Segment Open

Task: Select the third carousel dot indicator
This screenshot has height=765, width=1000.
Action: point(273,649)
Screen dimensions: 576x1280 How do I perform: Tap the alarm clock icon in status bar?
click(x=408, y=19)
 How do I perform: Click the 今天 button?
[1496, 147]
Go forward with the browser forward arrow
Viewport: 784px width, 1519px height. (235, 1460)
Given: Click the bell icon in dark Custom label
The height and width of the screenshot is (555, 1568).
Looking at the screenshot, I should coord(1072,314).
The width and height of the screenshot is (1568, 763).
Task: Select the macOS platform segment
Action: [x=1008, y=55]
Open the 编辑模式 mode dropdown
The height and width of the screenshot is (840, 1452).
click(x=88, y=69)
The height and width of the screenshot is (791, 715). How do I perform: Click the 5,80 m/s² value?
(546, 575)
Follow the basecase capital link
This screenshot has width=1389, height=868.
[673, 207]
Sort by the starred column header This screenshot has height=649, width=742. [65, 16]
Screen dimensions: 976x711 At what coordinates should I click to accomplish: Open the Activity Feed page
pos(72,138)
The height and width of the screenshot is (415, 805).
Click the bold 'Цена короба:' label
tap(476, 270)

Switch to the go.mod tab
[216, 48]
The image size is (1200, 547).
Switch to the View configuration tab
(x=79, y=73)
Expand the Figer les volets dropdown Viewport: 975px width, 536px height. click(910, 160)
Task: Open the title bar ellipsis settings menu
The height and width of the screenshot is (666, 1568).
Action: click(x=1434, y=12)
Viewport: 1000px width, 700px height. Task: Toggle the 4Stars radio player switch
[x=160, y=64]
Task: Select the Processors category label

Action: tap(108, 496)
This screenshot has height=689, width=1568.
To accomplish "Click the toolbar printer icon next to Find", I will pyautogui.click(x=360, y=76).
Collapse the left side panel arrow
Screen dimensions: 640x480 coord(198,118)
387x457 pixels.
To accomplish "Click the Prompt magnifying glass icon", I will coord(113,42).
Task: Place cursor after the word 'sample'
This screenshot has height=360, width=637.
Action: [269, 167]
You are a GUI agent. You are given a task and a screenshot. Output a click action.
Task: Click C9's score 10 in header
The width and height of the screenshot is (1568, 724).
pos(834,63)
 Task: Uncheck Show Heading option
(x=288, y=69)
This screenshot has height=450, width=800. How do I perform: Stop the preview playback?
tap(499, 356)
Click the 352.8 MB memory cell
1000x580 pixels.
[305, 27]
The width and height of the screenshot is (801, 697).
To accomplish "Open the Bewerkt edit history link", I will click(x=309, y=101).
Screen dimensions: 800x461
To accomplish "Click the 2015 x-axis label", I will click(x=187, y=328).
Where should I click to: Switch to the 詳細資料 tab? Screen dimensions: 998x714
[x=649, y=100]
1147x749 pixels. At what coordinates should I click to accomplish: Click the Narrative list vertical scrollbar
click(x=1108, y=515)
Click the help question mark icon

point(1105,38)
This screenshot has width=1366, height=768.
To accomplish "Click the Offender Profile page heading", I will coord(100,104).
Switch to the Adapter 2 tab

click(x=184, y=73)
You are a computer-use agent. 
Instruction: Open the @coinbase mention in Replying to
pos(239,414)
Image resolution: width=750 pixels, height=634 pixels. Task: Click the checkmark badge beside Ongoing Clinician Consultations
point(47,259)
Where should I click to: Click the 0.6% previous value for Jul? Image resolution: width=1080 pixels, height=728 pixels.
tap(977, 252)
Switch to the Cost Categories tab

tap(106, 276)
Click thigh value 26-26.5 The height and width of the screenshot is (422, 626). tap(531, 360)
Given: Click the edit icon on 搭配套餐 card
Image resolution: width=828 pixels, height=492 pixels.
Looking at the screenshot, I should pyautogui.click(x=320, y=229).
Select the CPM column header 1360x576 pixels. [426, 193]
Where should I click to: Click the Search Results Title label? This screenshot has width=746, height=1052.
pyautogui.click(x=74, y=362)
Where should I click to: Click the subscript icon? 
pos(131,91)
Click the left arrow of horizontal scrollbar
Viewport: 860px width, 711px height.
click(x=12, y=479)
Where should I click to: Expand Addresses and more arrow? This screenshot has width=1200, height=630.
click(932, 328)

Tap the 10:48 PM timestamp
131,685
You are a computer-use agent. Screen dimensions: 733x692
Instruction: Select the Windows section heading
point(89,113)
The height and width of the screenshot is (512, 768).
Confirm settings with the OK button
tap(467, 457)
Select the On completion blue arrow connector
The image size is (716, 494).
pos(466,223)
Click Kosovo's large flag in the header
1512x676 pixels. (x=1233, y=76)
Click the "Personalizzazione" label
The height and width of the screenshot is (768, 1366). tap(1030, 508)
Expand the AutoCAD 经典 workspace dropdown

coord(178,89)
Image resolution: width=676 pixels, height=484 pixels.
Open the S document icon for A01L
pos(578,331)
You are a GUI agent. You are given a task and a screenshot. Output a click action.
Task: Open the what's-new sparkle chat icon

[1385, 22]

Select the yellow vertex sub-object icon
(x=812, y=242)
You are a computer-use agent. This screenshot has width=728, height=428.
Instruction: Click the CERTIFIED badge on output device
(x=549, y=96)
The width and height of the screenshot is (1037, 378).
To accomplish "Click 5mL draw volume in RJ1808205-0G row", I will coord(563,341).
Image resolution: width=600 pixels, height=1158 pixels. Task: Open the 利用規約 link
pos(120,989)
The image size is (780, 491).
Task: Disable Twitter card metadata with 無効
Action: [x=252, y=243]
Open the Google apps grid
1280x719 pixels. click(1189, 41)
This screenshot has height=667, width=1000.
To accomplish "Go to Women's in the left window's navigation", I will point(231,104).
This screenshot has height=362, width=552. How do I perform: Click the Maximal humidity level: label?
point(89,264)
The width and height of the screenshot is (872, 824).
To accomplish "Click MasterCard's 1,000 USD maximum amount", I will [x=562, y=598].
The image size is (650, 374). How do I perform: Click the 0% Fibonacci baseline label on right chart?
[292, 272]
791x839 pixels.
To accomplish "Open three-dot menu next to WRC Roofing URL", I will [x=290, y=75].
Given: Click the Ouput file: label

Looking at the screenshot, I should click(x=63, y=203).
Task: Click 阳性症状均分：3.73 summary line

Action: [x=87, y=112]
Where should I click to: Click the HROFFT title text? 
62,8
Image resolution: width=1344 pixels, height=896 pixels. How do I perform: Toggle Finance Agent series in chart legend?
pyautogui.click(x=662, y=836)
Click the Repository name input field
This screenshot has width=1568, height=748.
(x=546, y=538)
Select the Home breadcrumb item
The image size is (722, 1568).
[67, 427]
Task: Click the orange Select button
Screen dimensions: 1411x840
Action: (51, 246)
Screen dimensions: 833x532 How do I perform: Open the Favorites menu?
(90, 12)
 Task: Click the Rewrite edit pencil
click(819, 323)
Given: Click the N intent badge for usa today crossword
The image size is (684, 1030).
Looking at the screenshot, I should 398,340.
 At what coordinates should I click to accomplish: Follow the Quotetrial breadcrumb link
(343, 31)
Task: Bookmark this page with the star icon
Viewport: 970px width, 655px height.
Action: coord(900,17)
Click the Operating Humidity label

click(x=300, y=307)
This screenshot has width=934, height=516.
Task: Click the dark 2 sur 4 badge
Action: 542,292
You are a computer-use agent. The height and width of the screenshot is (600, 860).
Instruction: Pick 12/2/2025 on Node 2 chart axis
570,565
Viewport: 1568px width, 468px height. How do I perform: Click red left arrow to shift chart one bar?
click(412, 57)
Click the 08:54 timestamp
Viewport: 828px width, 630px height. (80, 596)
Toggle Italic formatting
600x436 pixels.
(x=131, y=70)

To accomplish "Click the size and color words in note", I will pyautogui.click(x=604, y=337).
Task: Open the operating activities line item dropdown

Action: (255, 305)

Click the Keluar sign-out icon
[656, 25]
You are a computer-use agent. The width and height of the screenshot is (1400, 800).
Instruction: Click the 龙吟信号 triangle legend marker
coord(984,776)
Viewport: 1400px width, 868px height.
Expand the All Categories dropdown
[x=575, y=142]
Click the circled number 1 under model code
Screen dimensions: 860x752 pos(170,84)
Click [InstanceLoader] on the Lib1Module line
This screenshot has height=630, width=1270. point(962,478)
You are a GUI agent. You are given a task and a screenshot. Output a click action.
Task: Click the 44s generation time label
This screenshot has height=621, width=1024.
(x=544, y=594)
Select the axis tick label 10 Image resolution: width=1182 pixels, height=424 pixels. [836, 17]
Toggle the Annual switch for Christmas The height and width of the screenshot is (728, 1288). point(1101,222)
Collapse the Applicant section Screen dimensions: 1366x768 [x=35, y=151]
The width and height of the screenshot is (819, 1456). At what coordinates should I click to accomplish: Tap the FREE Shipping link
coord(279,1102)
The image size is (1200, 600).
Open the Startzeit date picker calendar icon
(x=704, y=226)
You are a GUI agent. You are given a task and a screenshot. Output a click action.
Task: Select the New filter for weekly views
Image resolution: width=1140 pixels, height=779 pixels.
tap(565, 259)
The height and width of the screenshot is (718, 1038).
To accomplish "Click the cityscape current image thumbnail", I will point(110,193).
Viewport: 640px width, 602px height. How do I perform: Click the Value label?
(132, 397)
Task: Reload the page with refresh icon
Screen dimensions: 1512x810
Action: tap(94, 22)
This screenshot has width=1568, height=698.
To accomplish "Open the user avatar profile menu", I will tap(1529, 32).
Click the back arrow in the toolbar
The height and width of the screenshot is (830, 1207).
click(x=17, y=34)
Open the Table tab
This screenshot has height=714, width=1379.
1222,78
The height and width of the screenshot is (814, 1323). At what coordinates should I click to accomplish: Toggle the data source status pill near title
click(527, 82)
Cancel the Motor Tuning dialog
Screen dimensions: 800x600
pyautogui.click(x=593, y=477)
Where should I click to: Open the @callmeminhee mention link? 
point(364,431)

Segment Closed

> INSTRUCTIONS TO FOLLOW: In the entries above, the lines between the one holding "Expand the Figer" and the one holding "Screen dimensions: 800x461", inclusive, are to be printed exactly as written, and those alone.

> SOLUTION TO THIS TASK:
Expand the Figer les volets dropdown Viewport: 975px width, 536px height. click(910, 160)
Task: Open the title bar ellipsis settings menu
The height and width of the screenshot is (666, 1568).
Action: click(x=1434, y=12)
Viewport: 1000px width, 700px height. Task: Toggle the 4Stars radio player switch
[x=160, y=64]
Task: Select the Processors category label

Action: tap(108, 496)
This screenshot has height=689, width=1568.
To accomplish "Click the toolbar printer icon next to Find", I will pyautogui.click(x=360, y=76).
Collapse the left side panel arrow
Screen dimensions: 640x480 coord(198,118)
387x457 pixels.
To accomplish "Click the Prompt magnifying glass icon", I will coord(113,42).
Task: Place cursor after the word 'sample'
This screenshot has height=360, width=637.
Action: [269, 167]
You are a GUI agent. You are given a task and a screenshot. Output a click action.
Task: Click C9's score 10 in header
The width and height of the screenshot is (1568, 724).
pos(834,63)
 Task: Uncheck Show Heading option
(x=288, y=69)
This screenshot has height=450, width=800. How do I perform: Stop the preview playback?
tap(499, 356)
Click the 352.8 MB memory cell
1000x580 pixels.
[305, 27]
The width and height of the screenshot is (801, 697).
To accomplish "Open the Bewerkt edit history link", I will click(x=309, y=101).
Screen dimensions: 800x461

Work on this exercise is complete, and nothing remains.